Elle risque la prison à vie. Comme des milliers de Turcs depuis la tentative de putsch du 15 juillet contre le président Erdogan, la physicienne et romancière engagée pour la défense des minorités de son pays, Asli Erdogan, est la cible d'une chasse aux sorcières. Son procès, ainsi que celui de huit autres personnes, s'ouvre ce jeudi 29 décembre à Istanbul. Elle est accusée de soutenir la rébellion pro-kurde du PKK (Parti des travailleurs du Kurdistan). C'est le chef d'accusation d'"appartenance à une organisation terroriste" qui peut lui valoir une peine d'emprisonnement à perpétuité.
Mi-août, elle était arrêtée pour ses écrits dans un journal d'opposition pro-kurde, Özgür Gündem, tout comme une vingtaine de journalistes du média, fermé de force depuis. Avec elle sur le banc des accusés ce jeudi, des journalistes mais également Necmiye Alpay, linguiste et philosophe.
Fin novembre, et face à la forte mobilisation internationale, Asli Erdogan, 49 ans, avait brièvement été libérée par un tribunal turc. De la prison des femmes de Bakirköy, la romancière avait lancé un appel fier et déchirant à l'Europe :
"La situation est très grave, terrifiante. Je suis convaincue que le régime totalitaire en Turquie s'étendra inévitablement sur toute l'Europe. Une Europe qui est focalisée sur la crise des réfugiés et ne semble pas se rendre compte des dangers de la disparition de la démocratie en Turquie. Nous, auteurs, journalistes, Kurdes, alevis et, bien sûr, les femmes, payons le prix lourd de la crise de démocratie. L'Europe doit prendre ses responsabilités..."

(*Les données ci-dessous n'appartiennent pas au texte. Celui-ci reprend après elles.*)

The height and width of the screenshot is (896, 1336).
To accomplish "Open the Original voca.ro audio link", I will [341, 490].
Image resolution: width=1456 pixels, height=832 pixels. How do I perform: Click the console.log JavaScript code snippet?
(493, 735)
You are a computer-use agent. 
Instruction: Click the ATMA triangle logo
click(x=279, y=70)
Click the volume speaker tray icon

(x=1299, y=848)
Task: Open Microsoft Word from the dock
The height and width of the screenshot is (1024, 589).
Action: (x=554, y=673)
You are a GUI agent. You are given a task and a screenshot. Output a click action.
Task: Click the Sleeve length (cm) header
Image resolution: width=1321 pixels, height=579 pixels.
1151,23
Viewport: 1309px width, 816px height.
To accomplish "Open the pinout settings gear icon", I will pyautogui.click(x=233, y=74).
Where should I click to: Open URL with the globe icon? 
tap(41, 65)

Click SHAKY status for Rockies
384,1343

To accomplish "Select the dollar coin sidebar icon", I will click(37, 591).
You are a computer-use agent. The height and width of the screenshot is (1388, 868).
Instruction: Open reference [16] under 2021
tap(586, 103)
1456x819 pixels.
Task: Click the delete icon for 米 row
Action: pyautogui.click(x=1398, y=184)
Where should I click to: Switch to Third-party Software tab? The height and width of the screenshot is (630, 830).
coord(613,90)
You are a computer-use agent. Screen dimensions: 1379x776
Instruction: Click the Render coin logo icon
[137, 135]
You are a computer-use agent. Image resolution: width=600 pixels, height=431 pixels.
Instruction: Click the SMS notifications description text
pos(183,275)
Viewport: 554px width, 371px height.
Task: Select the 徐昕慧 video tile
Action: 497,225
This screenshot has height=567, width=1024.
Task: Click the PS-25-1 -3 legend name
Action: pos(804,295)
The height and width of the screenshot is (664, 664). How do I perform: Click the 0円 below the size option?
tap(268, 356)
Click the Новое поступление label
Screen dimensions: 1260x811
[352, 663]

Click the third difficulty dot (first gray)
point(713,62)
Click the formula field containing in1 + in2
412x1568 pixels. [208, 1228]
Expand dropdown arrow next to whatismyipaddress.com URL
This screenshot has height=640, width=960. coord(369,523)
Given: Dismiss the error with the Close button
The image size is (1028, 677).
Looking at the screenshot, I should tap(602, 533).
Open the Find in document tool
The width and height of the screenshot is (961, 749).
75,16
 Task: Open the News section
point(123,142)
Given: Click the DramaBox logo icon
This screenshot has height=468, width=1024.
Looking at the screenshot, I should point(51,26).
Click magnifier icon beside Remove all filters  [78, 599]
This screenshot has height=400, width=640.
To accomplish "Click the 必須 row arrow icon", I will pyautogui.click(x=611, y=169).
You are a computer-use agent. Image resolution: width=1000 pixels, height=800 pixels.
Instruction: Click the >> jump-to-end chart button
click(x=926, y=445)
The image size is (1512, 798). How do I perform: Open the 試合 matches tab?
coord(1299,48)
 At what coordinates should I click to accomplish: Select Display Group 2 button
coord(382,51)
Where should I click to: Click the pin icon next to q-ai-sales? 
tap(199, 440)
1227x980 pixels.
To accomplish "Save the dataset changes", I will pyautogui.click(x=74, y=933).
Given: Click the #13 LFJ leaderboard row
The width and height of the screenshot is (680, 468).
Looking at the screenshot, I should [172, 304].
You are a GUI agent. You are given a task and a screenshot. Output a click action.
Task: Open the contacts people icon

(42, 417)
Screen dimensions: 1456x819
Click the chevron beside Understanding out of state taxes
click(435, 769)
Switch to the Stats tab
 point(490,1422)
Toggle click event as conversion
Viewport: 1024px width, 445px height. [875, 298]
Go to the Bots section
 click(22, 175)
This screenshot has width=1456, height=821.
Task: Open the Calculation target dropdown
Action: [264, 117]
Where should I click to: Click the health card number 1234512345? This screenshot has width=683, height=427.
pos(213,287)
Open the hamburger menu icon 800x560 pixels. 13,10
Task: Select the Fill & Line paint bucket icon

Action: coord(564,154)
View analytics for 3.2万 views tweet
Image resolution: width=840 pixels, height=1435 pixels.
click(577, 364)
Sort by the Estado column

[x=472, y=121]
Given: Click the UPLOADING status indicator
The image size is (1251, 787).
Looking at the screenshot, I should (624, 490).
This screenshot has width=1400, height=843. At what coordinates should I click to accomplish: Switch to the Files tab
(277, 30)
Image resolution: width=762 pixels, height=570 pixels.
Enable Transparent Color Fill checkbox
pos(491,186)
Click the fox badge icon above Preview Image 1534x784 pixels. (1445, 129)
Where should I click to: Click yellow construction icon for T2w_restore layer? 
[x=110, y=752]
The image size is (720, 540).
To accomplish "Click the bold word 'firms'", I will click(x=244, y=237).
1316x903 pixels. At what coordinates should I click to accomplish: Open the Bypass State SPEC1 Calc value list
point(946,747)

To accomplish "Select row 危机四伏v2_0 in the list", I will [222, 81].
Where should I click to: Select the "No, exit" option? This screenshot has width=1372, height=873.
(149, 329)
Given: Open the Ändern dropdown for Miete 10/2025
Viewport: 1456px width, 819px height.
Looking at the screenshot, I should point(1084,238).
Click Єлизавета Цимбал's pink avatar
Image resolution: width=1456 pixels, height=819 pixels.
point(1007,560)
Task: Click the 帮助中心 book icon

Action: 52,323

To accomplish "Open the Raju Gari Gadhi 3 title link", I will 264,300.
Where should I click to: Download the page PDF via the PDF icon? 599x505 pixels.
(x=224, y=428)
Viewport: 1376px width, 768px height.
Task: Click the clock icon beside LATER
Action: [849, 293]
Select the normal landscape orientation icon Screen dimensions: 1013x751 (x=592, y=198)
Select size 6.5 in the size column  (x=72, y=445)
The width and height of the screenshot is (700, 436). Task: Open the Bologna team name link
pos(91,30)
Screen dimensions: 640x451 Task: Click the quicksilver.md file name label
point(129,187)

Le cri d'Asli Erdogan a été relayé en France et en Europe par les écrivains, les journalistes, le Centre national du livre à Paris et plusieurs grandes associations littéraires. Plusieurs dizaines de milliers de personnes ont signé une pétition appelant à sa libération.
Cette brune aux yeux inquiets sous des boucles batailleuses vit une tragédie qu'elle a décrite dans l'un de ses ouvrages, le Bâtiment de pierre, traduit et publié par Actes Sud, son éditeur français. La prison était alors au cœur de son texte.
Car Asli est l'enfant du malheur turc toujours recommencé. Elle a vu son père, un militant syndicaliste, arrêté lors du coup d'Etat militaire de 1980. Elle est hantée par l'enfermement et les tortures du passé. Exactement comme Orhan Pamuk, prix Nobel de littérature en 2006, décrivait, à la génération précédente, l'angoisse qui habitait les écrivains face à la démocratie impossible. Dans toute son œuvre, Asli reprend le fil du conte de bruit et de fureur craché par l'idiotie totalitaire : "J'écris la vie pour ceux qui peuvent la cueillir dans un souffle, dans un soupir. Comme on cueille un fruit sur la branche, comme on arrache une racine." Elle dit encore : "Je ne me sens chez moi qu'en écrivant."
Des dizaines de milliers de voix l'ont entendue mais les portes de la prison se sont à nouveau refermées sur elle fin novembre, le jour même, quelques heures à peine après l'annonce à la télévision turque de sa libération. Plus de libération conditionnelle pour la durée du procès à cause du chef d'accusation d'"appartenance à une organisation terroriste". C'est dans un état de santé inquiétant - la romancière souffre d'asthme et de diabète - que son incarcération s'est poursuivie jusqu'à l'ouverture de son procès, ce jeudi.